On Fri, Aug 28, 2020 at 10:52 AM Jakub Jelinek <[email protected]> wrote:
>
> On Fri, Aug 28, 2020 at 08:47:06AM +0200, Richard Biener via Gcc-patches
> wrote:
> > IIRC elsewhere it was discussed to use ld to perform merging by
> > emitting separate rodata sections for constant sizes (4, 8, 16, 32, 64
> > byte sizes).
>
> ld does that already, and gcc too.
>
> > ld could always direct 8 byte constant refs to the larger pools (sub-)entry.
>
> But there is no way to express in ELF that something like that would be
> acceptable.
Hmm, I see.
> I meant something like the following, which on e.g. a dumb:
>
> typedef float V __attribute__((vector_size (4 * sizeof (float))));
>
> void
> foo (V *p, float *q)
> {
> p[0] += (V) { 1.0f, 2.0f, 3.0f, 4.0f };
> q[0] += 4.0f;
> q[1] -= 3.0f;
> q[17] -= 2.0f;
> q[31] += 1.0f;
> }
>
> testcase merges all the 4 scalar constant pool entries into the CONST_VECTOR
> one.
>
> I'm punting for section anchors and not doing it in the per-function (i.e.
> non-shared) constant pools simply because I don't know them well enough,
> don't know whether backends use the offsets for something etc.
> For section anchors, I guess it would need to be done before (re)computing the
> offsets and arrange for the desc->mark < 0 entries not to be considered as
> objects in the object block, for non-shared pools, perhaps it would be
> enough to call the new function from output_constant_pool before calling
> recompute_pool_offsets and adjust recompute_pool_offsets to ignore
> desc->mark < 0.
Guess this would work indeed. It's probably quite common to have
both vector and non-vector constants because of vectorization
and scalar epilogues. But note that elsewhere we're using
the largest component mode to emit vector constant pool entries
to share { -1, -1, -1, -1 } and {-1l, -1l } for example so while the
below code works for FP modes it likely will break down for
integer modes?
Richard.
> 2020-08-28 Jakub Jelinek <[email protected]>
>
> * varasm.c (output_constant_pool_contents): Emit desc->mark < 0
> entries as aliases.
> (optimize_constant_pool): New function.

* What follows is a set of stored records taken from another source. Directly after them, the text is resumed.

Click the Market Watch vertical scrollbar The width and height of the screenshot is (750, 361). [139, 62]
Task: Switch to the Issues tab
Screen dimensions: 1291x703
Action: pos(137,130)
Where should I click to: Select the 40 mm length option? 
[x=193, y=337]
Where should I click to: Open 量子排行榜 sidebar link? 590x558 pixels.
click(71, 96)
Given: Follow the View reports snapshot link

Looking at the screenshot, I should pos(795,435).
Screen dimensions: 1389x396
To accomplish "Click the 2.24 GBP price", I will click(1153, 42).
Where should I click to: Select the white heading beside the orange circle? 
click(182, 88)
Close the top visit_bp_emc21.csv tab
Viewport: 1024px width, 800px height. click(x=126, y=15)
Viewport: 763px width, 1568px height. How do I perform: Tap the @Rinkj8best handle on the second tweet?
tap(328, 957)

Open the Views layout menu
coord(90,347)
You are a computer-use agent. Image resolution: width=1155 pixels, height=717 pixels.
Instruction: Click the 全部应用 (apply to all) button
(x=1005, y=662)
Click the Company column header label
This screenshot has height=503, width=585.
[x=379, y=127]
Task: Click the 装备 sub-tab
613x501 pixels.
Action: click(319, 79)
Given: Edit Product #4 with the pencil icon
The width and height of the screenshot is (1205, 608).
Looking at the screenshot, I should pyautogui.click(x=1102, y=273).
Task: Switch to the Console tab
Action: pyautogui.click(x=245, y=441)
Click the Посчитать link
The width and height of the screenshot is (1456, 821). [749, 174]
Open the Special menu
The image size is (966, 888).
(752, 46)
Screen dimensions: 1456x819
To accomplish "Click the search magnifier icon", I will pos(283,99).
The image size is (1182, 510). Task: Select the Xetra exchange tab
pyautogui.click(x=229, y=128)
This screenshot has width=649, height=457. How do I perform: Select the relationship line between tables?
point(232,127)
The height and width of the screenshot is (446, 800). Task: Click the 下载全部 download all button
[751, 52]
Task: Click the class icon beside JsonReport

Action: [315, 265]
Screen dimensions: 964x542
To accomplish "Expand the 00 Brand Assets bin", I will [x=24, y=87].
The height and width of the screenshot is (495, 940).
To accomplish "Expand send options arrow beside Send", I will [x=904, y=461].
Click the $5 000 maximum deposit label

> (output_shared_constant_pool): Call it if TARGET_SUPPORTS_ALIASES.
>
> --- gcc/varasm.c.jj 2020-07-28 15:39:10.091755086 +0200
> +++ gcc/varasm.c 2020-08-28 10:38:10.207636849 +0200
> @@ -4198,7 +4198,27 @@ output_constant_pool_contents (struct rt
> class constant_descriptor_rtx *desc;
>
> for (desc = pool->first; desc ; desc = desc->next)
> - if (desc->mark)
> + if (desc->mark < 0)
> + {
> +#ifdef ASM_OUTPUT_DEF
> + const char *name = targetm.strip_name_encoding (XSTR (desc->sym, 0));
> + char label[256];
> + char buffer[256 + 32];
> + const char *p;
> +
> + ASM_GENERATE_INTERNAL_LABEL (label, "LC", ~desc->mark);
> + p = targetm.strip_name_encoding (label);
> + if (desc->offset)
> + {
> + sprintf (buffer, "%s+%ld", p, (long) (desc->offset));
> + p = buffer;
> + }
> + ASM_OUTPUT_DEF (asm_out_file, name, p);
> +#else
> + gcc_unreachable ();
> +#endif
> + }
> + else if (desc->mark)
> {
> /* If the constant is part of an object_block, make sure that
> the constant has been positioned within its block, but do not
> @@ -4216,6 +4236,52 @@ output_constant_pool_contents (struct rt
> }
> }
>
> +/* Attempt to optimize constant pool POOL. If it contains both CONST_VECTOR
> + constants and scalar constants with the values of CONST_VECTOR elements,
> + try to alias the scalar constants with the CONST_VECTOR elements. */
> +
> +static void
> +optimize_constant_pool (struct rtx_constant_pool *pool)
> +{
> + for (constant_descriptor_rtx *desc = pool->first; desc; desc = desc->next)
> + if (desc->mark > 0
> + && GET_CODE (desc->constant) == CONST_VECTOR
> + && VECTOR_MODE_P (desc->mode)
> + && GET_MODE_CLASS (desc->mode) != MODE_VECTOR_BOOL
> + && !(SYMBOL_REF_HAS_BLOCK_INFO_P (desc->sym)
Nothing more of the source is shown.